Using the calculated Z-score, we find the probability from a standard normal distribution table. For a two-tailed test, we double this probability.

$$ P\text{-value} = 2 \times P(Z \geq |1.5811|) $$
$$ P(Z \geq 1.5811) \approx 1 - \Phi(1.5811) $$
$$ \text{Using standard normal table, } \Phi(1.58) \approx 0.9429 $$
$$ P(Z \geq 1.58) \approx 1 - 0.9429 = 0.0571 $$
$$ P\text{-value} \approx 2 \times 0.0571 = 0.1142 $$

**step5 Make a Decision for Part (b)**

We compare the P-value obtained from the normal approximation with the significance level $$\alpha=0.05$$.
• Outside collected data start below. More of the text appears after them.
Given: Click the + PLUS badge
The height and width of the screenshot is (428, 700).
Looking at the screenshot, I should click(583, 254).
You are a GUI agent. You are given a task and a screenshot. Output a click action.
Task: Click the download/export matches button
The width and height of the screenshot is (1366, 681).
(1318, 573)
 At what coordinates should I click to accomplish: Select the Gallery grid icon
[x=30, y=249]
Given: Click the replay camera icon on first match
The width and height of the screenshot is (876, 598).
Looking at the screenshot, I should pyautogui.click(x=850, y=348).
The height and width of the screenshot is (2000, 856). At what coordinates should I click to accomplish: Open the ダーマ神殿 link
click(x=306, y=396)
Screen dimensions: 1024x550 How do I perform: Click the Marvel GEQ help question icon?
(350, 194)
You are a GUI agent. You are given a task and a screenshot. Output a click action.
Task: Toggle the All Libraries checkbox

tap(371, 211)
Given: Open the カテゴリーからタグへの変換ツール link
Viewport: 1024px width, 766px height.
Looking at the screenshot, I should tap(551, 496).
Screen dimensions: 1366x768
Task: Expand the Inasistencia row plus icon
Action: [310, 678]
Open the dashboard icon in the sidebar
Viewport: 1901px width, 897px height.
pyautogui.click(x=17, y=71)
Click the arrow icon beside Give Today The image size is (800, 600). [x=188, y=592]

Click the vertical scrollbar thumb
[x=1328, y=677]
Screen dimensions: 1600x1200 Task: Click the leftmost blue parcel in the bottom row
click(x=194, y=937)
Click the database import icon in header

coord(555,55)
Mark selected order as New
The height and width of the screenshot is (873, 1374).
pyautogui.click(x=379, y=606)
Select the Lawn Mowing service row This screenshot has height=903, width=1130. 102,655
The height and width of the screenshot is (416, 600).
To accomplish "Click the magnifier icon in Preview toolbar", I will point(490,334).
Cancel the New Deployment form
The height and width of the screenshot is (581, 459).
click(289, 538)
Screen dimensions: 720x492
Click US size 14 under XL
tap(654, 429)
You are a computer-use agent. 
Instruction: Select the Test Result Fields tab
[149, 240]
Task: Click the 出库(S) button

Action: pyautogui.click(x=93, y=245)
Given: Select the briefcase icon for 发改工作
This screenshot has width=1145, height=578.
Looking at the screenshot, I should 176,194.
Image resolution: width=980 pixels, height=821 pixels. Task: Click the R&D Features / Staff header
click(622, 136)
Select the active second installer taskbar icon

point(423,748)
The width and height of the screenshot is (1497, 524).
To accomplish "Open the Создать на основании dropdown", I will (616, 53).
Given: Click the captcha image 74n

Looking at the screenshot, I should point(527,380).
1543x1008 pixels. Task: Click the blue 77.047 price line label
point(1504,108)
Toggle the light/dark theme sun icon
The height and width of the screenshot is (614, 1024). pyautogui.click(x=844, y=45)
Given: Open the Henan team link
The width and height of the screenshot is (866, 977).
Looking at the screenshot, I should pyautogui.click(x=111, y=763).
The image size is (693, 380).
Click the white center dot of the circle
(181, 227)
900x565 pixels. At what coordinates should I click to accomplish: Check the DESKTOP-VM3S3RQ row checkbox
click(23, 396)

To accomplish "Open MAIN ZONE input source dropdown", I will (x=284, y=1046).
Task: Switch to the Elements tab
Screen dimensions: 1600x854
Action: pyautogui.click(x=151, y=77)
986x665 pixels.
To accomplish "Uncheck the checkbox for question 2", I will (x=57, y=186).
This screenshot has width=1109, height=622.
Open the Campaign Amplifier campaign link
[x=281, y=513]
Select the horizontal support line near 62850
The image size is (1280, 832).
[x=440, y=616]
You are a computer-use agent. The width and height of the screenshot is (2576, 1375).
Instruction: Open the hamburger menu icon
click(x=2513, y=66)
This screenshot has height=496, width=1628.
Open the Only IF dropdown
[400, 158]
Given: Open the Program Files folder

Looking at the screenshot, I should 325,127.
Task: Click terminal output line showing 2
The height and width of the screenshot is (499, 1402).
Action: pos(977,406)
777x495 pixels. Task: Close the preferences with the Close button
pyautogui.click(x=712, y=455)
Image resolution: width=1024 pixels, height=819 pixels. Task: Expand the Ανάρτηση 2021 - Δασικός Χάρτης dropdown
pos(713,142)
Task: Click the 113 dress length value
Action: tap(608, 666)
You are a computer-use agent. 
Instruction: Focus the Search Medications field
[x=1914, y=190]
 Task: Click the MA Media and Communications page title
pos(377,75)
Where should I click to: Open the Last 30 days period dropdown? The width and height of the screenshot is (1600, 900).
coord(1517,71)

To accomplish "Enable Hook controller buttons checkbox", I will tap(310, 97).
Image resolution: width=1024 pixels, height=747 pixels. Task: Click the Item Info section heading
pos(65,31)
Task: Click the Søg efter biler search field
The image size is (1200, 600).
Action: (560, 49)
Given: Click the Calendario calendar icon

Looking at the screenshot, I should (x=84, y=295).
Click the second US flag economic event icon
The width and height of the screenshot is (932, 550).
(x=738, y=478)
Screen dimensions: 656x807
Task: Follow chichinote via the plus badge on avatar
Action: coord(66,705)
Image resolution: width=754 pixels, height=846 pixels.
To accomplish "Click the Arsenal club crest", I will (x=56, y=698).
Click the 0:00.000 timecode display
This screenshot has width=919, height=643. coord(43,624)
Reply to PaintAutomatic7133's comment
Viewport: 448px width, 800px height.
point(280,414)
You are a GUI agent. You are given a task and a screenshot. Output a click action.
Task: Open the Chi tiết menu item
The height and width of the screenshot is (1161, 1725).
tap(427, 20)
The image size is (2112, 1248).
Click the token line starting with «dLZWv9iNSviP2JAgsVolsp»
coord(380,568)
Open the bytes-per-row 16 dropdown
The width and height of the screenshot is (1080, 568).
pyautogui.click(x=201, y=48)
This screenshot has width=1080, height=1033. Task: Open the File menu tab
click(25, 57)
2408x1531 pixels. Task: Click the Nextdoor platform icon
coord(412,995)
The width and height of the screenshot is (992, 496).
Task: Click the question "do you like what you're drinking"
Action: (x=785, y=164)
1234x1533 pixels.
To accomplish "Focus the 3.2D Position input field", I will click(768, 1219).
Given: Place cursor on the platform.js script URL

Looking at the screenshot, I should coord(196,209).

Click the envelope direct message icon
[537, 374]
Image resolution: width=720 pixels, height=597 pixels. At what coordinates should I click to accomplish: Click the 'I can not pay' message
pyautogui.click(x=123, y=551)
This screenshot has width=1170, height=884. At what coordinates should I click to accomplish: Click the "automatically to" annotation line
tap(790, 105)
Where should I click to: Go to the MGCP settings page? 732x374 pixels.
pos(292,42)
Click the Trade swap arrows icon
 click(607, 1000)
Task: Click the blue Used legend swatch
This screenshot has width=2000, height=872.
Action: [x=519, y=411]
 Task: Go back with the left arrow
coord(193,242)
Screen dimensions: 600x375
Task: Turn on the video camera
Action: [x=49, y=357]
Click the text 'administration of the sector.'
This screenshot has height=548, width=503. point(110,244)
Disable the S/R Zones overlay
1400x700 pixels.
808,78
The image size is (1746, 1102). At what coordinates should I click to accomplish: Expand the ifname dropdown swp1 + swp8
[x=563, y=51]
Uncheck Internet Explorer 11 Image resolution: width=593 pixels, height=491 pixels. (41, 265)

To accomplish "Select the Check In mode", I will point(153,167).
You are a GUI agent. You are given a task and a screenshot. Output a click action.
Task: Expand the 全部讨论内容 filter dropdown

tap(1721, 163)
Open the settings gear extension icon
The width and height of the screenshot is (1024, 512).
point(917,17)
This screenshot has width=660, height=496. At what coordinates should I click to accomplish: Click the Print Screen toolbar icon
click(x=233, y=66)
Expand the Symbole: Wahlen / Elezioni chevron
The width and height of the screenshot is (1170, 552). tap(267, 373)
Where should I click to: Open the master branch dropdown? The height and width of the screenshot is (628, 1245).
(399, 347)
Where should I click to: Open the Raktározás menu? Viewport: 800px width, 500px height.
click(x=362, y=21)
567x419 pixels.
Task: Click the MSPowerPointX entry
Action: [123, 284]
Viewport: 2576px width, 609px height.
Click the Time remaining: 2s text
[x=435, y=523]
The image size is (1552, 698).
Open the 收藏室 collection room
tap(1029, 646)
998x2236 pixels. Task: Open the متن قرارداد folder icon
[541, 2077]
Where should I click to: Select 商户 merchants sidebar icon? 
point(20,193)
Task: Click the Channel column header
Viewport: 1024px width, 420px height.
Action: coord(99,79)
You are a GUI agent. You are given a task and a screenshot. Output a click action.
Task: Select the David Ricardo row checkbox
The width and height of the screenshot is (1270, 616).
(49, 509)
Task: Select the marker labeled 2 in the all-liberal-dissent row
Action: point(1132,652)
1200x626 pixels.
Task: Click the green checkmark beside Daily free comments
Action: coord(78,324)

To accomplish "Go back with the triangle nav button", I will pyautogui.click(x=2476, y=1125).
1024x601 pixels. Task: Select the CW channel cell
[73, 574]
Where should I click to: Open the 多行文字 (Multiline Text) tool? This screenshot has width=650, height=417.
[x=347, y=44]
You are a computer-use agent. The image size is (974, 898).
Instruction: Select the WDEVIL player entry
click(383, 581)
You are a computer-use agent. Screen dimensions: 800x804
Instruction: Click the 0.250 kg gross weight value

$$ P\text{-value} \approx 0.1142 $$
$$ \alpha = 0.05 $$
$$ 0.1142 > 0.05 $$

Since the P-value (0.1142) is greater than $$\alpha$$ (0.05), we do not reject the null hypothesis. The normal approximation also suggests that there is no significant evidence to indicate that the median pH is different from 7.0.